The role of the public sector underwent a dramatic transformation between the 1956 and 1991 policies. Under the 1956 policy, the public sector was envisioned as the primary driver of industrialisation, controlling the 'commanding heights' of the economy. It was responsible for developing heavy industries and infrastructure. In contrast, the 1991 policy repositioned the public sector's role. Instead of expansion, the focus shifted to improving the performance of existing PSUs, initiating disinvestment, and opening up most sectors previously reserved for it to private competition.
7. What is the importance of allowing Foreign Direct Investment (FDI) in an industrial policy?
Allowing Foreign Direct Investment (FDI) is a critical component of modern industrial policy because it serves multiple purposes. Firstly, it provides a crucial source of capital for industrial development, supplementing domestic savings. Secondly, FDI is not just about money; it brings in advanced technology, managerial skills, and operational expertise that can modernise domestic industries. Thirdly, it fosters a competitive environment, forcing domestic firms to improve their efficiency and product quality.

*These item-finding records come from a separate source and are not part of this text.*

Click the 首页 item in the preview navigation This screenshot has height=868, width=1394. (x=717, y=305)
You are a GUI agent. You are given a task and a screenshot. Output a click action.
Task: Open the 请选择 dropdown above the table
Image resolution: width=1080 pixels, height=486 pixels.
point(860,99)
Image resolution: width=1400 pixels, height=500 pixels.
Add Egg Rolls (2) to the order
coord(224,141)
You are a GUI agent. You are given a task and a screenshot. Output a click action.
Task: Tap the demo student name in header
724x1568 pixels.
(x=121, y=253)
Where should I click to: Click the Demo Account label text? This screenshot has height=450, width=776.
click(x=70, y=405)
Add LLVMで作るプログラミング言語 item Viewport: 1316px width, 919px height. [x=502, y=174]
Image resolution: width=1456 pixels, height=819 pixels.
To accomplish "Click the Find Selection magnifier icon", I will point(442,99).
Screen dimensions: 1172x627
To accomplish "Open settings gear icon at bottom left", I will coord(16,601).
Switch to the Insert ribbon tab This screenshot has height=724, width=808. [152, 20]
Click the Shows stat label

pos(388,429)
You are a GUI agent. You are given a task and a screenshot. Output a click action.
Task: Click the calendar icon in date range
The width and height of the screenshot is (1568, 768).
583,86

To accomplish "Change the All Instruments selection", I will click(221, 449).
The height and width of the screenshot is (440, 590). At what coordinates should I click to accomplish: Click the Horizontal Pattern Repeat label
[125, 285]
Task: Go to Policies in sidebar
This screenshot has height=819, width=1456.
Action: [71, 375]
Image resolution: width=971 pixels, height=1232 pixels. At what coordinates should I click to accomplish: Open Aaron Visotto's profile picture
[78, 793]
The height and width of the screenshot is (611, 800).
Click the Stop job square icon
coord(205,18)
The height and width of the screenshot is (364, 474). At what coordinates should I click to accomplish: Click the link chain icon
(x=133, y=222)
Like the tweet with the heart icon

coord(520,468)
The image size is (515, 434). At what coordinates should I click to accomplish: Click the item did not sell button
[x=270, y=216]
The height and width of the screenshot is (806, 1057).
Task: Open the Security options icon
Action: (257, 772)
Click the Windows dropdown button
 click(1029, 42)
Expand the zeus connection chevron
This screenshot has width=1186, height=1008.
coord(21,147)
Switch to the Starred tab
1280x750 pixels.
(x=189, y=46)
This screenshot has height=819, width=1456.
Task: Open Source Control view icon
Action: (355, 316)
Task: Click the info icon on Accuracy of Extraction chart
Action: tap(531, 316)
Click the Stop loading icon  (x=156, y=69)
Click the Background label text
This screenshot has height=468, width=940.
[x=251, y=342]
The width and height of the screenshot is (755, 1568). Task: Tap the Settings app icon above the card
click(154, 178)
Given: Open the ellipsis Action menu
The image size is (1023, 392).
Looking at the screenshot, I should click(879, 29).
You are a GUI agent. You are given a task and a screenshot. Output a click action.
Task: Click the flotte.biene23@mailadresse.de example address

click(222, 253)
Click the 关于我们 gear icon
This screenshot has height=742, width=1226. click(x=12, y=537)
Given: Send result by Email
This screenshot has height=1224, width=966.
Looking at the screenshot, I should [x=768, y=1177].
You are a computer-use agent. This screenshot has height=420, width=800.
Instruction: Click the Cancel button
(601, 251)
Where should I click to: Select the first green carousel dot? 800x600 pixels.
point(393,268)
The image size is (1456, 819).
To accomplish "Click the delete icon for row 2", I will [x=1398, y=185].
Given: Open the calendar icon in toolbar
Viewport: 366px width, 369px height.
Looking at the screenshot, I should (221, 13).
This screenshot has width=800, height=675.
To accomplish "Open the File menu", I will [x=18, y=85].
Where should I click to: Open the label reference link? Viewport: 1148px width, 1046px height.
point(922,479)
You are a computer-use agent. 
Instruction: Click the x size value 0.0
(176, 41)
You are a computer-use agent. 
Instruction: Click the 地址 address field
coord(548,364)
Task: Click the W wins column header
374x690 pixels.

Finally, it helps integrate the domestic economy with the global economy, opening up new markets for exports.
8. How does a country's industrial policy help in achieving balanced regional growth?
An industrial policy can be a powerful tool to promote balanced regional growth by correcting regional disparities. This is achieved by:
- Providing incentives and subsidies like tax holidays, cheaper land, and concessional loans for setting up industries in backward or underdeveloped regions.
- The government can focus on developing infrastructure (roads, power, communication) in these areas, making them attractive for private investment.
- By deliberately locating public sector undertakings in less-developed areas, the government can create an industrial hub that spurs ancillary industries and generates local employment.
9. What were some common limitations of India's industrial policies before the 1991 reforms?
While early industrial policies helped build a diversified industrial base, they had significant limitations that constrained growth. Key issues included:
- Over-regulation: The complex system of licensing and controls ('Permit Raj') stifled entrepreneurship and led to inefficiency.
- Inward-looking Trade Strategy: The focus on import substitution made domestic industries uncompetitive on the global stage as they were protected from foreign competition.
- Poor Performance of PSUs: Many Public Sector Undertakings became inefficient and loss-making, becoming a drain on the national budget instead of contributing to it.
- Neglect of the Private Sector: The excessive focus on the public sector often crowded out private investment and limited its potential contribution to the economy.